Session Title: Cornea
Session Date/Time: Sunday 22/02/2015 | 08:30-11:00
Paper Time: 08:57
Venue: Hall 2
First Author: : P.Mooren BELGIUM
Co Author(s): :    L. Gobin   N. Bostan   K. Wouters   D. Mathysen   C. Koppen  

Abstract Details

Purpose:

To evaluate endothelial cytotoxicity after exposure of human corneas to UVA (λ = 365 nm; 5.4 J/cm²) in an ex vivo corneal crosslinking experimental setting. Although the applied UVA dosage is identical to the dosage used for crosslinking in patients, the actual dosage at the level of the corneal endothelial cells is much higher in this experimental setting because corneas have been irradiated from the endothelial side, exceeding at least 8 times the cytotoxic thresholds established in rabbit and porcine endothelial cells (0.65 J/cm²).

Setting:

Antwerp University Hospital, Department of Ophthalmology.

Methods:

Seventeen human cornea pairs (left-right; ≥ 2000 endothelial cells/mm²), excluded for transplantation, were cut in two pieces.
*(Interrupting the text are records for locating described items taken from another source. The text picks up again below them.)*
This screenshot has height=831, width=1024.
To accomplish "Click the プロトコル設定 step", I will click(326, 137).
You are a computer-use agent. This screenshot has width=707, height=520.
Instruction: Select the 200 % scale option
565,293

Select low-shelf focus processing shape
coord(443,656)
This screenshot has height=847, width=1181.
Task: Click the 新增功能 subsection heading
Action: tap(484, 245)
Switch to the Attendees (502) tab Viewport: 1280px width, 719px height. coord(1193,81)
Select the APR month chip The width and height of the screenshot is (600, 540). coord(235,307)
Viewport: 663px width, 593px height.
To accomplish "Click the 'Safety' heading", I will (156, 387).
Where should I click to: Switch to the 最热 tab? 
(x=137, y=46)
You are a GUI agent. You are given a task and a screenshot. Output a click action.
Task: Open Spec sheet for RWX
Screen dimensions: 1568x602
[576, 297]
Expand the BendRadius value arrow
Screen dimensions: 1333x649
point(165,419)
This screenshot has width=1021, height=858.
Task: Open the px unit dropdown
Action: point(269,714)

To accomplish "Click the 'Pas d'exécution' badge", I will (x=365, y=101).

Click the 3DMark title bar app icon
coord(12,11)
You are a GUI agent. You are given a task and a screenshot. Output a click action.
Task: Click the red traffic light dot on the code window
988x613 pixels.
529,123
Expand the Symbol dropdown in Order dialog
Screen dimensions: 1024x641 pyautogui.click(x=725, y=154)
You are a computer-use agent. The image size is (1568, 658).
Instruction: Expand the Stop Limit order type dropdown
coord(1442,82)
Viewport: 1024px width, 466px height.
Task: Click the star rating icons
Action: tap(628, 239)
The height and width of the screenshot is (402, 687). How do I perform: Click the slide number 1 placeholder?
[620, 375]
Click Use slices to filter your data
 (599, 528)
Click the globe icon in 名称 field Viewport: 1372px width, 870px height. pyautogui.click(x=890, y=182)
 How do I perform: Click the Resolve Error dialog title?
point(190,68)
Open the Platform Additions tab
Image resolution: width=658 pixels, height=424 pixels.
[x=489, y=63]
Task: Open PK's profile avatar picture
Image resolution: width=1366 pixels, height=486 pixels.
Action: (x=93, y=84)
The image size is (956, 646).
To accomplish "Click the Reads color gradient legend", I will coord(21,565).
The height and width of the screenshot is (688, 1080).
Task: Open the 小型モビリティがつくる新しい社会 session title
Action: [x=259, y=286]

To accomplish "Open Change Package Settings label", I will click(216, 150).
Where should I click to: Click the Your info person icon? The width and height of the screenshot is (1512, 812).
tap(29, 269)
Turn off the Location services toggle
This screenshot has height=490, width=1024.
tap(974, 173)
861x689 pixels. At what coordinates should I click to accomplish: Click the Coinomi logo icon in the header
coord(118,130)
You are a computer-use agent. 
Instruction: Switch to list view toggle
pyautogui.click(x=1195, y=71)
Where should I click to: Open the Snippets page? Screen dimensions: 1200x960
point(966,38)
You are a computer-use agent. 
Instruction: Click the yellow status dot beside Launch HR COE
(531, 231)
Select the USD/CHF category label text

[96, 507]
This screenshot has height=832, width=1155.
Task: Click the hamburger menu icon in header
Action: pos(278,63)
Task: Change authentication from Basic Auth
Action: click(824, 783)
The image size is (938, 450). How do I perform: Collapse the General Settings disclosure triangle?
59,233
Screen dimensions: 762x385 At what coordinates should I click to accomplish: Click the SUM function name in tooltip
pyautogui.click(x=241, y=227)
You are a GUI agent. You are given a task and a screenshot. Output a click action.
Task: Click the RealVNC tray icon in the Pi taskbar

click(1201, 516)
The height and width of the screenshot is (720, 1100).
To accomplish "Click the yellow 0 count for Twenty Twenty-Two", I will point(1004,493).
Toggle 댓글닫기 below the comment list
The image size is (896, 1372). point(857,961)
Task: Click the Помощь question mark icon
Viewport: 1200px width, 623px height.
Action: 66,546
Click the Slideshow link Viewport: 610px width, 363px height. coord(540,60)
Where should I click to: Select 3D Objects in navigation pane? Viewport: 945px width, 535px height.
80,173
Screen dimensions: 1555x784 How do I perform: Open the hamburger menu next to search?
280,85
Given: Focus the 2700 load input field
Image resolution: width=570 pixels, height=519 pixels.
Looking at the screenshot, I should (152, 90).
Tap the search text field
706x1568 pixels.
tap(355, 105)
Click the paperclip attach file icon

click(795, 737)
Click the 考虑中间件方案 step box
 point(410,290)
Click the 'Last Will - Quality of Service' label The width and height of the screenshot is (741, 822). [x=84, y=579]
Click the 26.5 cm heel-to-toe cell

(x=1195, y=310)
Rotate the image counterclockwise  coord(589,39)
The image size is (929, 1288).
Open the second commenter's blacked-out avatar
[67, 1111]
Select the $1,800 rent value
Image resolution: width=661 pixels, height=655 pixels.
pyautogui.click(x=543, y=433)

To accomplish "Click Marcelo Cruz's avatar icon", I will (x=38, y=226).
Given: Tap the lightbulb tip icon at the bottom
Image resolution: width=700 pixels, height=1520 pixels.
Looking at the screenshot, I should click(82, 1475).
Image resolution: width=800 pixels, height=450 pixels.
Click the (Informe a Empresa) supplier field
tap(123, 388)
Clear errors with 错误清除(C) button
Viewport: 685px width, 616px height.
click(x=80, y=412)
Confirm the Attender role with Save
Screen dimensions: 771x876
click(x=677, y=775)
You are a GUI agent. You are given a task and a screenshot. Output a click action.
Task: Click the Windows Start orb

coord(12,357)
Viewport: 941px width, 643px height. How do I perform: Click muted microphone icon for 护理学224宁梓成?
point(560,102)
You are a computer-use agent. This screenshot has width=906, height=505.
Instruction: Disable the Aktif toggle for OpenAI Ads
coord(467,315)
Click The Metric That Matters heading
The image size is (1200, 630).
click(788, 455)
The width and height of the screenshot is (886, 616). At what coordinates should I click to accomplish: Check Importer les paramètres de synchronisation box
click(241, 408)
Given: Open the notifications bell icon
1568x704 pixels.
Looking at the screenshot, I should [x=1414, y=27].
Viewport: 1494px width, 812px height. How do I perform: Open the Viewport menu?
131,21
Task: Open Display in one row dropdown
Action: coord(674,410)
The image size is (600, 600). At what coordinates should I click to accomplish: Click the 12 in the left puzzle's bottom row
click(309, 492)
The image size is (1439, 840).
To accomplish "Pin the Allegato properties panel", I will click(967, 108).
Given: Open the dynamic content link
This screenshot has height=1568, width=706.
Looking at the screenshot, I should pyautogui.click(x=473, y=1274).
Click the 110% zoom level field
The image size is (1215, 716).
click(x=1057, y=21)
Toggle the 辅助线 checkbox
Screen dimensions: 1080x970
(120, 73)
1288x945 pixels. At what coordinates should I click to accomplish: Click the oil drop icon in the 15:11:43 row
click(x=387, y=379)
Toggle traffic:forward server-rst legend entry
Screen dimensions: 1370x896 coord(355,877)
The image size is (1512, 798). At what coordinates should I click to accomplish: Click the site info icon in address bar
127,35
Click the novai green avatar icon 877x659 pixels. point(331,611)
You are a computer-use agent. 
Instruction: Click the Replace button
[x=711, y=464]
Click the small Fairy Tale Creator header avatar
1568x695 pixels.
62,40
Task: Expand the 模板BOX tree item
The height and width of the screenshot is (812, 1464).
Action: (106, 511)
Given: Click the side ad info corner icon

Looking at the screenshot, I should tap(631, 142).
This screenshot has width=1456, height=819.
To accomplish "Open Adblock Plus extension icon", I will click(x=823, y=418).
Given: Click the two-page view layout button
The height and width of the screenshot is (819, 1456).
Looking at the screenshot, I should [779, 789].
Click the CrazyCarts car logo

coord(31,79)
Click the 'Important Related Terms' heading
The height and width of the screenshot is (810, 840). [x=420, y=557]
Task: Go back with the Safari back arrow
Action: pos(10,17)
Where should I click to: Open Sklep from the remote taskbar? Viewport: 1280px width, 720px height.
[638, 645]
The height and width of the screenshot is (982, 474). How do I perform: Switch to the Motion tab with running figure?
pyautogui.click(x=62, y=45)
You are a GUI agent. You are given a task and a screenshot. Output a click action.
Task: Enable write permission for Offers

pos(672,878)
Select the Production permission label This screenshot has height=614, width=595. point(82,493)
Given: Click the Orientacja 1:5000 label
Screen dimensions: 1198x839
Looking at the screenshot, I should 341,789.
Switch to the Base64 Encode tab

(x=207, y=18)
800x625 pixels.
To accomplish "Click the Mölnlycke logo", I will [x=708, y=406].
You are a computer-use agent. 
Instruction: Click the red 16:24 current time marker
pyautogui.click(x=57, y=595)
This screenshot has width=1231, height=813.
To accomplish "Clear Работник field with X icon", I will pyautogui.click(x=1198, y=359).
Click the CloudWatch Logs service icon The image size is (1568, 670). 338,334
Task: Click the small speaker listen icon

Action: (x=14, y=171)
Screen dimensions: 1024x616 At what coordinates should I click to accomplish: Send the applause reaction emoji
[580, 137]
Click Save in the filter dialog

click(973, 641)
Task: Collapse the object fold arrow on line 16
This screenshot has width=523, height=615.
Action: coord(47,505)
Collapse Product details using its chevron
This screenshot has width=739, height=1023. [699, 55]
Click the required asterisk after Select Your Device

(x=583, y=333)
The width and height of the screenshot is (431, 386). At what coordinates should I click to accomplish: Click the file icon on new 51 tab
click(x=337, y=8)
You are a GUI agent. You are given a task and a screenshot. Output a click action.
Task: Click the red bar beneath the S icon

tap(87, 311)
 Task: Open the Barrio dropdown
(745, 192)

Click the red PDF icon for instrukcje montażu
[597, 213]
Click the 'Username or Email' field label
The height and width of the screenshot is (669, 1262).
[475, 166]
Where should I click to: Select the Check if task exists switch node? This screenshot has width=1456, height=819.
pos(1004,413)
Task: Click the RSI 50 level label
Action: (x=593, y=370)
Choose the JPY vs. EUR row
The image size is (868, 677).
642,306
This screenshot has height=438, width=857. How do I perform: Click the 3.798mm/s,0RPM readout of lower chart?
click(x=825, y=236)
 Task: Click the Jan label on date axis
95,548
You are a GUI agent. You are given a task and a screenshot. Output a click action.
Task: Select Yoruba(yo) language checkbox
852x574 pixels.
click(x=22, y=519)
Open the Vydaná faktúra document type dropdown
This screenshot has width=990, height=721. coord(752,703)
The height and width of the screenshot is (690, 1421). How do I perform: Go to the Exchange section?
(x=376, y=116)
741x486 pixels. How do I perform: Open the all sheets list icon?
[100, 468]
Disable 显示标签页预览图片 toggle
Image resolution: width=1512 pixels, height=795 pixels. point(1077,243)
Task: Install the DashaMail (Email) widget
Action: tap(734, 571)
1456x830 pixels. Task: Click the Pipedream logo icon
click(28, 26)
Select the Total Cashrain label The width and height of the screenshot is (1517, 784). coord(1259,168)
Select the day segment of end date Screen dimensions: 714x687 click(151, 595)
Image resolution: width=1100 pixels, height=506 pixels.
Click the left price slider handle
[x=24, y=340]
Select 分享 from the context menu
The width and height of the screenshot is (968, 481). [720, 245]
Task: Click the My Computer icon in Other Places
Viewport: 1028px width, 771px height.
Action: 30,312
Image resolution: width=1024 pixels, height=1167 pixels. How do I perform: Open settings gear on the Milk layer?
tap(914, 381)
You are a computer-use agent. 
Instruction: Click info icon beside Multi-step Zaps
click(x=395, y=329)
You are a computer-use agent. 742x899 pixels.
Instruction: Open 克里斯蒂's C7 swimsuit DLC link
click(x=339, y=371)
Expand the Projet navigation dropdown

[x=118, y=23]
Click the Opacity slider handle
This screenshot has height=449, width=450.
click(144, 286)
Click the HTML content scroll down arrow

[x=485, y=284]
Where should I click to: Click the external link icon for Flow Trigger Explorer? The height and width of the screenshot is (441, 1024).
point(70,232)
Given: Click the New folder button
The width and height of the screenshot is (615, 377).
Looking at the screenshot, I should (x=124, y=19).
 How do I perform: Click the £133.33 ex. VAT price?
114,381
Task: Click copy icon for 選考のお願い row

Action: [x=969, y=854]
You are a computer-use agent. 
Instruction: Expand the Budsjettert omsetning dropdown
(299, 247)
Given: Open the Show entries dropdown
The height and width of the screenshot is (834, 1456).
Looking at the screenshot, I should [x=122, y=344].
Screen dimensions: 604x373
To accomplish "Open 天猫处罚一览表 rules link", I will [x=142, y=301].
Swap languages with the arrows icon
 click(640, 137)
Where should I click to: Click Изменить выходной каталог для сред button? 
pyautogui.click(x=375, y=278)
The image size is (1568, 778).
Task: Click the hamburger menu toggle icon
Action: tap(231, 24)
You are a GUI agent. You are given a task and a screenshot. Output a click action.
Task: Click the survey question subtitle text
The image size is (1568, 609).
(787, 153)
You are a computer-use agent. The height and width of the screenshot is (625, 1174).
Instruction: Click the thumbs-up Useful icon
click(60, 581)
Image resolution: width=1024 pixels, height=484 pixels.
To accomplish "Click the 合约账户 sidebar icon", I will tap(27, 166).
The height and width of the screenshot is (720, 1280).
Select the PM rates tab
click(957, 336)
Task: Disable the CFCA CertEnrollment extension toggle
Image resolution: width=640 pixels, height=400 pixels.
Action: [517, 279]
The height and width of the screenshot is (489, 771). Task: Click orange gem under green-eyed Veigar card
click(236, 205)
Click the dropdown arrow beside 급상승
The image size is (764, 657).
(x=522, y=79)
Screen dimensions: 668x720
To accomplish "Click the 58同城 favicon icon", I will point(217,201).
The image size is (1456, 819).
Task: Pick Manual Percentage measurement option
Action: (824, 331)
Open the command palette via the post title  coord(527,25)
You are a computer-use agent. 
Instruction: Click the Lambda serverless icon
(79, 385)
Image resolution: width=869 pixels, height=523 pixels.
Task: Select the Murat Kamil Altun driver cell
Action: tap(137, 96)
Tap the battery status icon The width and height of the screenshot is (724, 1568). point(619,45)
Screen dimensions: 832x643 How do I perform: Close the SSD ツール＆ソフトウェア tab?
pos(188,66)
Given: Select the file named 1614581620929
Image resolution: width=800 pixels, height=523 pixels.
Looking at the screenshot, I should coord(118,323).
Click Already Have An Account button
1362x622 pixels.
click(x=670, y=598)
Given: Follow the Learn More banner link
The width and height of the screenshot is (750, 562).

One piece was treated with 0.025 % riboflavin solution prior to UVA irradiation (5 minutes; 18 mW/cm²), while the other piece was treated only with 0.025 % riboflavin (right) or corneal preservation medium (left) and served as control. Endothelial cell counting was performed by two independent investigators after a short storage period (4-5 days; 31 °C) and staining with Trypan blue and Alizarin red. Normality (Q-Q plot; Shapiro-Wilk test) and equivalence (mixed-effects modelling, 10 % equivalence threshold) of endothelial cell counts were evaluated.

Results:

No statistically significant inter-observer cell counts were observed. The observed endothelial cell density for UVA-irradiated pieces was 2235 ± 202 cells/mm², while 2301 ± 276 cells/mm² were observed for control pieces, with a mean difference between both groups of 66 ± 238 cells/mm², which explains the observation of statistically significant equivalence of endothelial cell density in both groups.

Conclusions:

Despite direct irradiation of human donor endothelium using the dosage used in clinical settings for crosslinking from the epithelial side, no statistically significant differences in endothelial cell counts were observed between irradiated tissues and controls. We conclude from these findings that human corneal endothelial cells are far more resistant to riboflavin enhanced UVA irradiation than previously estimated by animal experiments.